→ **Problem requirements**
In the data below, replace "avatar" with "account" and write out the lines from the line with "Given: Open the browser profile avatar menu" up to and including the line with "Looking at the screenshot, I should point(864,82).", with everything else unchanged.

→ **Extracted material**

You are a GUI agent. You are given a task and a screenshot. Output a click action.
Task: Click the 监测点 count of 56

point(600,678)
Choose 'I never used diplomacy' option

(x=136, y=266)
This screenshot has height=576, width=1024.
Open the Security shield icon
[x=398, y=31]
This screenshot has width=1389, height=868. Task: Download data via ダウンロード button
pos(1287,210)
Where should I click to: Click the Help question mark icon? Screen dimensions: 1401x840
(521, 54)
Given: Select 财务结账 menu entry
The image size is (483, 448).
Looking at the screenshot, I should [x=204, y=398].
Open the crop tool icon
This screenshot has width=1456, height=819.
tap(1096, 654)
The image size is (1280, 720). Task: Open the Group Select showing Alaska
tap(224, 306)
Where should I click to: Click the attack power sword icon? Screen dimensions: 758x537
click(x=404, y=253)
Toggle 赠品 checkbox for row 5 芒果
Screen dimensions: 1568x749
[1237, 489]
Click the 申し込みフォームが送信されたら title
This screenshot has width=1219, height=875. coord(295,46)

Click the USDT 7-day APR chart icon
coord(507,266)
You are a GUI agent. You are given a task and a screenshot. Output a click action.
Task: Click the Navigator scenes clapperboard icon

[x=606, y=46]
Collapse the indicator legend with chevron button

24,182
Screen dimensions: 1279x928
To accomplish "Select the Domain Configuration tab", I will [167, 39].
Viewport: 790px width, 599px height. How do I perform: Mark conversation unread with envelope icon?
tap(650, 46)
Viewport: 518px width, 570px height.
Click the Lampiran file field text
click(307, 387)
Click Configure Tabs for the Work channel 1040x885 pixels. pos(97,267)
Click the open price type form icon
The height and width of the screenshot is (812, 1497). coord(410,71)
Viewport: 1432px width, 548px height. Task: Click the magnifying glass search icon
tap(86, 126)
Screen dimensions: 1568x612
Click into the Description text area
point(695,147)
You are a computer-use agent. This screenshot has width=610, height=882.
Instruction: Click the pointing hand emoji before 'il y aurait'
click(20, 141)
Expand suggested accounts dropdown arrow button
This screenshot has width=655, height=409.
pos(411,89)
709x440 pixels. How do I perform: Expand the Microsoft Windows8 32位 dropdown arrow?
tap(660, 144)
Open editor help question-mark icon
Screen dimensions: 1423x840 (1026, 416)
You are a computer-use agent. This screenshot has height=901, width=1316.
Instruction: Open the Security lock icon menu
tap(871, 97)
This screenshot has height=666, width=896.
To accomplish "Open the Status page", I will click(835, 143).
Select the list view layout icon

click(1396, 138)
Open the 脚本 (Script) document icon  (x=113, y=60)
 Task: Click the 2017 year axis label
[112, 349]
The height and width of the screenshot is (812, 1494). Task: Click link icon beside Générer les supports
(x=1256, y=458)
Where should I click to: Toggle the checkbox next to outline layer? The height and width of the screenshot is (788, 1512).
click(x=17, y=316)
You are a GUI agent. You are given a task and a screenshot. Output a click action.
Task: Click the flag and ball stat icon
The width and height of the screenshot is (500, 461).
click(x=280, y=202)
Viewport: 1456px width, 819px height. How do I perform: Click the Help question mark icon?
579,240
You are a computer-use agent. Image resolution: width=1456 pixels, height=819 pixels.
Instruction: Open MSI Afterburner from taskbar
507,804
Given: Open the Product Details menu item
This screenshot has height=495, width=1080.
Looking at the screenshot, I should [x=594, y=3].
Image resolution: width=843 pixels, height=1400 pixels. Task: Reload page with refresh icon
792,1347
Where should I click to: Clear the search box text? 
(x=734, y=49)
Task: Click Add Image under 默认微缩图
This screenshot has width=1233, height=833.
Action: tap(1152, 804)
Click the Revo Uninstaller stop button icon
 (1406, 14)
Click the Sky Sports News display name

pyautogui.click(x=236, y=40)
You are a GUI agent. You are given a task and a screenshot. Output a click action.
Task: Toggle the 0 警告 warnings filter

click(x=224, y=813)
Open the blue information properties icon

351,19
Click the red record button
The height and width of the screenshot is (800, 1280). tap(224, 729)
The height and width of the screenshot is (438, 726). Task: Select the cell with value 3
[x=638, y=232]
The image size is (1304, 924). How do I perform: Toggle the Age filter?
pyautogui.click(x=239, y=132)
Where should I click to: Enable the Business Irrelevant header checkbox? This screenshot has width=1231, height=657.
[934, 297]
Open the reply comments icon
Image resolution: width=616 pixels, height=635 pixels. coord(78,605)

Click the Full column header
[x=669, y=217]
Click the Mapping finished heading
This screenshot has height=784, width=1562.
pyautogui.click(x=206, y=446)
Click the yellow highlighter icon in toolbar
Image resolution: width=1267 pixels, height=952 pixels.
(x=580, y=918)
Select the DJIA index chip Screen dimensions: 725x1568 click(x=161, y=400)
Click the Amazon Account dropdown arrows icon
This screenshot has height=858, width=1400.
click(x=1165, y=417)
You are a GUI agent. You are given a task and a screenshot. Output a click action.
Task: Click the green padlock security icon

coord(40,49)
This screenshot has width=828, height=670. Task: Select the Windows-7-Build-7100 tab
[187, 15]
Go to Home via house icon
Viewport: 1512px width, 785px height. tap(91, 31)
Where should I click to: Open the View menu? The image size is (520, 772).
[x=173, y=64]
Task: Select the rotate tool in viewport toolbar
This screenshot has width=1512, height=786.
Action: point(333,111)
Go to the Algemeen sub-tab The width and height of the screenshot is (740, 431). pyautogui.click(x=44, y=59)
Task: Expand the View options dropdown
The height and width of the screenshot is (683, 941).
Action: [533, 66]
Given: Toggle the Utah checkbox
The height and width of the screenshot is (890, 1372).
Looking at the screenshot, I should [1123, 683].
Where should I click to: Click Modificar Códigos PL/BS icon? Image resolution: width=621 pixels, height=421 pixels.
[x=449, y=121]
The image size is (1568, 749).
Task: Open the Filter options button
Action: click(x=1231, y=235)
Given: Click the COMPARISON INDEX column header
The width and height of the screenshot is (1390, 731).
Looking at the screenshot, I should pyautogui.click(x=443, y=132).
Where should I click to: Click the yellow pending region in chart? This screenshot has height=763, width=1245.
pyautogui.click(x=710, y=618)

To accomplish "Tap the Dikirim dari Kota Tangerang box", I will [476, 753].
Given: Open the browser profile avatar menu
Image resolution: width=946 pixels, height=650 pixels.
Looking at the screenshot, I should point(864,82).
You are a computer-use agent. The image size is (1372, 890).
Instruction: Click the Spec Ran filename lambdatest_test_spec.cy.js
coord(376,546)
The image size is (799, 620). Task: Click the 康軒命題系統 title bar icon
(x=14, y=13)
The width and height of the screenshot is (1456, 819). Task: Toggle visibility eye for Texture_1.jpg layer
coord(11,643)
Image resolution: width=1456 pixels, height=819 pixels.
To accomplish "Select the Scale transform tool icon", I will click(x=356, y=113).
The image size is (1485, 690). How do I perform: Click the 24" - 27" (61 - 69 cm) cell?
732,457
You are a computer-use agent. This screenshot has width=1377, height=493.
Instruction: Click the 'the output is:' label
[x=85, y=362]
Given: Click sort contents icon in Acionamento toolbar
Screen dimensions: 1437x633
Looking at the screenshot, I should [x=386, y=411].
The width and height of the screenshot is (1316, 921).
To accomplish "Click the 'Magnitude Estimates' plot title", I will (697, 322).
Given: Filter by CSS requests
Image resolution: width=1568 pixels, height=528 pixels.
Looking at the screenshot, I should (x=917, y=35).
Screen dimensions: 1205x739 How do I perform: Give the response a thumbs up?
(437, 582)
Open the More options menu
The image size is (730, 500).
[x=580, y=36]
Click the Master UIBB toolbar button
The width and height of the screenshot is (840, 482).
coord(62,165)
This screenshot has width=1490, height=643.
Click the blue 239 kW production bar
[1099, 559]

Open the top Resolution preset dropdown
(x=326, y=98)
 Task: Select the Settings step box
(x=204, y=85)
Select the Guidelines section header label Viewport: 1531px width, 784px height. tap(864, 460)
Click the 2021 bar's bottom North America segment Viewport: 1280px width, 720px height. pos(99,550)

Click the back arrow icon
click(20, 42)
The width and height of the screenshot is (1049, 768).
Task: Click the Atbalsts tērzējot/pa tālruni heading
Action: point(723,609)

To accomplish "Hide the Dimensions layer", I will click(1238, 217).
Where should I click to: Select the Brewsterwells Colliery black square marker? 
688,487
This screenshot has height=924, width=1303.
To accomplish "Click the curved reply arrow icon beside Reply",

→ **Expected answer**
Given: Open the browser profile account menu
Image resolution: width=946 pixels, height=650 pixels.
Looking at the screenshot, I should point(864,82).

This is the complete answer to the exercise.